▸ **TASK DIRECTIONS**
Only lines holding "heart" are needed; copy each of them from the data below.

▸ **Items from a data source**
*** Begin section ***

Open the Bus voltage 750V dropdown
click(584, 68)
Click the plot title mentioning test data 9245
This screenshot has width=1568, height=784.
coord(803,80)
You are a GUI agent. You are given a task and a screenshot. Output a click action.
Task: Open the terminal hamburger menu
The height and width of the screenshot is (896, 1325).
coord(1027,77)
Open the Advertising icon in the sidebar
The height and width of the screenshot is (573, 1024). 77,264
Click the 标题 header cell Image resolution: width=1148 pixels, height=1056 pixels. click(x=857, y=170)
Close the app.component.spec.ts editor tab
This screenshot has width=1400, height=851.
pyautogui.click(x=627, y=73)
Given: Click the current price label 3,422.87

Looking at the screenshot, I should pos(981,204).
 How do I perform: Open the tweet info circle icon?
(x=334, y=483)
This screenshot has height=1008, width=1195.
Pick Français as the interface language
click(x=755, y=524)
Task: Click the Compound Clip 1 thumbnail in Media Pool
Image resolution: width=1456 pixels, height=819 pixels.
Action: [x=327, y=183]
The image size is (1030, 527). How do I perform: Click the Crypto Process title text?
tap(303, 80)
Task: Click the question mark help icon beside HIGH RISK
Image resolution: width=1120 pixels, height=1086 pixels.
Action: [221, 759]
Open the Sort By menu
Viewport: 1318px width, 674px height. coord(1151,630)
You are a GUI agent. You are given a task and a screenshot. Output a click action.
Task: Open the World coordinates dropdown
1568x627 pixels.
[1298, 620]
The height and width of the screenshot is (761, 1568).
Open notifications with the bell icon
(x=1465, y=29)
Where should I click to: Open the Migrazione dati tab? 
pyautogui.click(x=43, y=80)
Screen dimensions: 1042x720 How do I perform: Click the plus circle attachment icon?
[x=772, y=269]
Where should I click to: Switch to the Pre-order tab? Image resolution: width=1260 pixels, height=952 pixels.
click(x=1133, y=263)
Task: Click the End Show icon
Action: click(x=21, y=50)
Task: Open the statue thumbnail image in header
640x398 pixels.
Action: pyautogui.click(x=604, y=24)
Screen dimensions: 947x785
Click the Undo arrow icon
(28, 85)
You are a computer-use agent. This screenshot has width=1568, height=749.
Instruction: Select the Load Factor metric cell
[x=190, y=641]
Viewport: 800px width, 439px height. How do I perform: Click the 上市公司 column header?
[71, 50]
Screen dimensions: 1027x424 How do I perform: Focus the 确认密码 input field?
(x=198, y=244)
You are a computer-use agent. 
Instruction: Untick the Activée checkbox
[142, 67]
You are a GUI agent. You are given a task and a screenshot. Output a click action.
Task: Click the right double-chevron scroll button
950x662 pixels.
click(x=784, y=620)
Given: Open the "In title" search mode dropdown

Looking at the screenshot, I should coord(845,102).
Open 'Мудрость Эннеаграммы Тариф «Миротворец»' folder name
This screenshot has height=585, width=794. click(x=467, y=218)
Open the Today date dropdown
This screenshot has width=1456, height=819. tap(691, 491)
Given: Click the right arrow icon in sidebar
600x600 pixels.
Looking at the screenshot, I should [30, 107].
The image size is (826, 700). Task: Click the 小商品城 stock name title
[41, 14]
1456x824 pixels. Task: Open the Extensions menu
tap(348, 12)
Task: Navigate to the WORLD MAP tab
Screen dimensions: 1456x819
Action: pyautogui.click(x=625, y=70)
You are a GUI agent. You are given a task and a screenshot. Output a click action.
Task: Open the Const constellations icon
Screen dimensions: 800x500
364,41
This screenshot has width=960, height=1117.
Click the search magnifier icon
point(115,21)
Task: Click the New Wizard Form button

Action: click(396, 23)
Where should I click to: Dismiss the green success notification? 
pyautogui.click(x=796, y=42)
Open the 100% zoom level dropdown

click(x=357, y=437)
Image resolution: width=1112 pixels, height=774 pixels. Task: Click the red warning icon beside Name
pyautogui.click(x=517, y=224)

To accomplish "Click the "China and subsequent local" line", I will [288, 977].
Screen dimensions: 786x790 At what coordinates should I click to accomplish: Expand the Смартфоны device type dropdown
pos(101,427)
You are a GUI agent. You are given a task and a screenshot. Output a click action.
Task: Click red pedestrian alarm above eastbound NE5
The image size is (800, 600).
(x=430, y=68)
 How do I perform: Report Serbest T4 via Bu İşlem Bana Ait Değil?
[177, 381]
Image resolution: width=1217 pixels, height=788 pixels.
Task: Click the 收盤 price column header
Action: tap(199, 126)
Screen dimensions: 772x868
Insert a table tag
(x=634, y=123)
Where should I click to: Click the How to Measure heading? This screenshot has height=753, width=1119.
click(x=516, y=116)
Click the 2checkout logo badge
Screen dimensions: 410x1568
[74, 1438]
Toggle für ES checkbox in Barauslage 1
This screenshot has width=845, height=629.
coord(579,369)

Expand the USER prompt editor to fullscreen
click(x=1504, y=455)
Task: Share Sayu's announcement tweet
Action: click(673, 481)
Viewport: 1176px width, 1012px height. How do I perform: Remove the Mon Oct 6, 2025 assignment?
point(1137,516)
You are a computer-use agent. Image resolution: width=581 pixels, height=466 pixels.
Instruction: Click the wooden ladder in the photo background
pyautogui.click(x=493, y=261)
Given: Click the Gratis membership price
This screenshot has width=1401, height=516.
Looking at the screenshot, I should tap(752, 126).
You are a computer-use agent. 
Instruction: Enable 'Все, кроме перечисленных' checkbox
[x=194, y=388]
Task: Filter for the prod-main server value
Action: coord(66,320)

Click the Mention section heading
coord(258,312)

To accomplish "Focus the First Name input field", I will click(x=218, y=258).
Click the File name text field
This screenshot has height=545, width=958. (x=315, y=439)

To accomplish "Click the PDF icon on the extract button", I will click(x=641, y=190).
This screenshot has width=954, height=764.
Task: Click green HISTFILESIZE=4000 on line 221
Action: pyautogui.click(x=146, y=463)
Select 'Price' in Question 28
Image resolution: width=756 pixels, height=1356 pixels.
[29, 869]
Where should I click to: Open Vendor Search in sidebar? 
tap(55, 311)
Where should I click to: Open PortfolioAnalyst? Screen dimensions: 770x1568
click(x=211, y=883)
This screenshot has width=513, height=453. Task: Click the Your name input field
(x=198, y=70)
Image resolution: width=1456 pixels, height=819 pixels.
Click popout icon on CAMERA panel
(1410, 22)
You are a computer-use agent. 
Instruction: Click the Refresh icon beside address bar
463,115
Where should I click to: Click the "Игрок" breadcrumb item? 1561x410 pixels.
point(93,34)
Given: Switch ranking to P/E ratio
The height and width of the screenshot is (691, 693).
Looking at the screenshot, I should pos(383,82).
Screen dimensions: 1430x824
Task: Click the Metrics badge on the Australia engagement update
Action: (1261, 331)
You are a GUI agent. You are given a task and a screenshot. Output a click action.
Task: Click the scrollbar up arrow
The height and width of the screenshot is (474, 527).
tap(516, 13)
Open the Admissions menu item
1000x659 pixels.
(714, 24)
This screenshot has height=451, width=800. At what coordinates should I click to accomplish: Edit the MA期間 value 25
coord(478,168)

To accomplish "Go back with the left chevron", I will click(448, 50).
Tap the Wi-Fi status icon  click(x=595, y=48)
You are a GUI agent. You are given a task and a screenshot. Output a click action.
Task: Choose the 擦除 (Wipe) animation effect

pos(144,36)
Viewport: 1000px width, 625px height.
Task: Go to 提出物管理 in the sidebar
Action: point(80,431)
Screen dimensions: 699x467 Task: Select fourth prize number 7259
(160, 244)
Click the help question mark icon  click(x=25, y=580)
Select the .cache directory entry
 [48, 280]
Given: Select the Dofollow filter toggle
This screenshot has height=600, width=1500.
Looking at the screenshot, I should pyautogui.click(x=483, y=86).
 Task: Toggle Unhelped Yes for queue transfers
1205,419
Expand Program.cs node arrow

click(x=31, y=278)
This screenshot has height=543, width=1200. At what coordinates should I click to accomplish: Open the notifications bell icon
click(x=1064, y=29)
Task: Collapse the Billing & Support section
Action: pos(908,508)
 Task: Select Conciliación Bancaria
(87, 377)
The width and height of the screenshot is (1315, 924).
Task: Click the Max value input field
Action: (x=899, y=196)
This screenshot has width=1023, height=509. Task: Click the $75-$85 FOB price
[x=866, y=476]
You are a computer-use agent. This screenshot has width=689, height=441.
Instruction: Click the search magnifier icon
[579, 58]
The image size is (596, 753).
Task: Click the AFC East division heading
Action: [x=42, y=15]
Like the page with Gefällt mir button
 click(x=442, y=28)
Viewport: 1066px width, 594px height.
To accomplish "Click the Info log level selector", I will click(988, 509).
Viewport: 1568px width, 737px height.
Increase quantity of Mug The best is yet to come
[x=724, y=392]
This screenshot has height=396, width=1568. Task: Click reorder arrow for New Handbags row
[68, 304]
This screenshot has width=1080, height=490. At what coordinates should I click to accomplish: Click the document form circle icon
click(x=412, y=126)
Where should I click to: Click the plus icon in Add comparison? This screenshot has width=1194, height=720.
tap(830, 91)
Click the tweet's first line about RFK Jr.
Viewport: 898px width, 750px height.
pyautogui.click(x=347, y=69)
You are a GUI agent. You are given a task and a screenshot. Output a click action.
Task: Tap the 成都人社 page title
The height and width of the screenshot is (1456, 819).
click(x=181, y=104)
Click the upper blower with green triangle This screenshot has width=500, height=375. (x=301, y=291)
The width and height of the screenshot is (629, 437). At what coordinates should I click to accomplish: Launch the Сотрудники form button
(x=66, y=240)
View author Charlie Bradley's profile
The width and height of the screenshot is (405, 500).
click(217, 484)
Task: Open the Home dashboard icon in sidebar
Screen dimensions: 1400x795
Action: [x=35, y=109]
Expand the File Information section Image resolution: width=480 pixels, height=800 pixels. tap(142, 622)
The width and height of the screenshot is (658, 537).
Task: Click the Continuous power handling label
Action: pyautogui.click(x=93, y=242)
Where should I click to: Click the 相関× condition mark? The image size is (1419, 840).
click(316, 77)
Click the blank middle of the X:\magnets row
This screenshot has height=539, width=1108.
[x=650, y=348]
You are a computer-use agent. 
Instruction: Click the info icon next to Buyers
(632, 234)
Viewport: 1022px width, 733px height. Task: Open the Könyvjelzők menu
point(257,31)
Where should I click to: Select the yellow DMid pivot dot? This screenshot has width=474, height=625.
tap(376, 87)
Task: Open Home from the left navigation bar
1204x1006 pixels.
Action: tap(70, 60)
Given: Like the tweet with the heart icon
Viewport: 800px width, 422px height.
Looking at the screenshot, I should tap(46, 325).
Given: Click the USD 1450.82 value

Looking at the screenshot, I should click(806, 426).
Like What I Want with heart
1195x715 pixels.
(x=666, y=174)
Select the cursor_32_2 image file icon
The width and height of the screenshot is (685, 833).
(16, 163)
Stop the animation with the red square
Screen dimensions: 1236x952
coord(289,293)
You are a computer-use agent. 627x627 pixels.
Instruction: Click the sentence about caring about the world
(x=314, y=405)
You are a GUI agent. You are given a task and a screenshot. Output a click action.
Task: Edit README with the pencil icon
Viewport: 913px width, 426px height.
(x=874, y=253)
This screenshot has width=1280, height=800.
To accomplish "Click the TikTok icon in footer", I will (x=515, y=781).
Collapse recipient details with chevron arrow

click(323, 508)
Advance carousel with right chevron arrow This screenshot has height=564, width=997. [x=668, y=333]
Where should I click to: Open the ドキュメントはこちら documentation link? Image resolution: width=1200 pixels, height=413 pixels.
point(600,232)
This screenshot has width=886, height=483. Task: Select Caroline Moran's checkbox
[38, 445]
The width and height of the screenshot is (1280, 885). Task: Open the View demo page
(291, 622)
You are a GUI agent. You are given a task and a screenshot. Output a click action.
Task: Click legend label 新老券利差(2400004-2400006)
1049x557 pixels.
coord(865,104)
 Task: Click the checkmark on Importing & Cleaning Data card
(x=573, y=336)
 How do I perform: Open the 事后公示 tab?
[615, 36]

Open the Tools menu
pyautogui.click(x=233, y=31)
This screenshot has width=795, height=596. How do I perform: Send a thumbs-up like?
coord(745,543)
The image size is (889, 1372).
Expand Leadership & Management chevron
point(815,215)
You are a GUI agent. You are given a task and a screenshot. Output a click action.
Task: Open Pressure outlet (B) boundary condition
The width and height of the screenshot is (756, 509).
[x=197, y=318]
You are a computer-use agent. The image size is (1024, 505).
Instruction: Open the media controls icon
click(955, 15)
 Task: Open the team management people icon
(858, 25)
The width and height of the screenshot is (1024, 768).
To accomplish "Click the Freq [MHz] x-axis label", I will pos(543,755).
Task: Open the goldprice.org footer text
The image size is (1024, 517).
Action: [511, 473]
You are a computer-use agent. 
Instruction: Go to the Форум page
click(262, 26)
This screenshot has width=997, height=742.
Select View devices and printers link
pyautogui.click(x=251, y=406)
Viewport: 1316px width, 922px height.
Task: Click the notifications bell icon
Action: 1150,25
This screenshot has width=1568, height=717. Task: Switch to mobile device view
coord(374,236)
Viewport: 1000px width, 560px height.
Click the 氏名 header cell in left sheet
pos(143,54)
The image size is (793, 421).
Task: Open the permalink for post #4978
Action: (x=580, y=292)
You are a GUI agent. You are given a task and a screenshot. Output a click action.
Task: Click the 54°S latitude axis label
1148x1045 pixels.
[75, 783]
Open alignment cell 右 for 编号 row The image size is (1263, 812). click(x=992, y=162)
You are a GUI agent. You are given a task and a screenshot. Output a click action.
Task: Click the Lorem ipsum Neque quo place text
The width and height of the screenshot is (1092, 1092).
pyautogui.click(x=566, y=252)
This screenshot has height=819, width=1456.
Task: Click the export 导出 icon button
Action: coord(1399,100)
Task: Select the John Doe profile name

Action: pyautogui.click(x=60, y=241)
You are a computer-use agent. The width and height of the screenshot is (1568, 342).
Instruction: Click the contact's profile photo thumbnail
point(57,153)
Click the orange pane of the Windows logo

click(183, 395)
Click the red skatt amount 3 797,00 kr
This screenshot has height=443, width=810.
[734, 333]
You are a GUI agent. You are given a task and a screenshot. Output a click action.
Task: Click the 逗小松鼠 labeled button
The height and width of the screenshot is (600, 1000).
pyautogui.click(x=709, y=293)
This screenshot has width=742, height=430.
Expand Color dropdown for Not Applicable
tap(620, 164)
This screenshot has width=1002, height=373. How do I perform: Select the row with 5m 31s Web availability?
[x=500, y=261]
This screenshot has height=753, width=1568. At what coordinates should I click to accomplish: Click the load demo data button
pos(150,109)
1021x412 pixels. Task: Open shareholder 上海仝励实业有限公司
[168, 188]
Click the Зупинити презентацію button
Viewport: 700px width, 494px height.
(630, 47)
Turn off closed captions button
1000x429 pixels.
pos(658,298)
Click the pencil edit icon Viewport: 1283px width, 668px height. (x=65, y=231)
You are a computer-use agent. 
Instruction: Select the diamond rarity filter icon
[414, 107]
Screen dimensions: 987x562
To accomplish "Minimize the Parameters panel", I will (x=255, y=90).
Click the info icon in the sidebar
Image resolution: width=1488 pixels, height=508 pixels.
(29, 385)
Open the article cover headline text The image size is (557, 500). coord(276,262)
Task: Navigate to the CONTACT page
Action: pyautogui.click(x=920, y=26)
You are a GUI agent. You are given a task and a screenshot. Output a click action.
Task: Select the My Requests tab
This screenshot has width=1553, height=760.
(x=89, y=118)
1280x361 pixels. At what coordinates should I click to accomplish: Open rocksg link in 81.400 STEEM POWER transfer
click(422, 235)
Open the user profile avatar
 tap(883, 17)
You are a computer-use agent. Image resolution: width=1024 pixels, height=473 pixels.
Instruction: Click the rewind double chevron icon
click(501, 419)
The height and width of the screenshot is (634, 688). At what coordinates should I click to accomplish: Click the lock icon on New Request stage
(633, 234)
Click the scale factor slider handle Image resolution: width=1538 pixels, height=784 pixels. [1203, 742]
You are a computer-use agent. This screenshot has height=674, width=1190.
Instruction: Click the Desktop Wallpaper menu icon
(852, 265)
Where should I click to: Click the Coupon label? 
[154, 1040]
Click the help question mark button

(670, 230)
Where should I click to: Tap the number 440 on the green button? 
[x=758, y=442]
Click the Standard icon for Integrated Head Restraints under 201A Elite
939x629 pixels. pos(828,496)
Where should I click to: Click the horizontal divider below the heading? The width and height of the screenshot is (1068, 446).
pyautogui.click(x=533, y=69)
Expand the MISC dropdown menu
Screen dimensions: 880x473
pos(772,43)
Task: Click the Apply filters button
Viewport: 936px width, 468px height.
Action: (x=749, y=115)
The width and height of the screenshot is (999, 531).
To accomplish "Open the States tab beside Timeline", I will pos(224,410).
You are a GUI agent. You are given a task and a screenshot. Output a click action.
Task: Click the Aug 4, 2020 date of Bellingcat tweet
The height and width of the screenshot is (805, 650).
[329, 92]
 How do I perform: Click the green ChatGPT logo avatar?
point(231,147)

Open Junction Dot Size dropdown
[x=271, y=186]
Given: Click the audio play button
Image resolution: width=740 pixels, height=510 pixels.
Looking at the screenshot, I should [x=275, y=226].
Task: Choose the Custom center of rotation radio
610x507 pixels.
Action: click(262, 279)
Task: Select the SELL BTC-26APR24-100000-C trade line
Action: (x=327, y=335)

*** End section ***

▸ **YOUR SOLUTION**
Given: Like the tweet with the heart icon
Like What I Want with heart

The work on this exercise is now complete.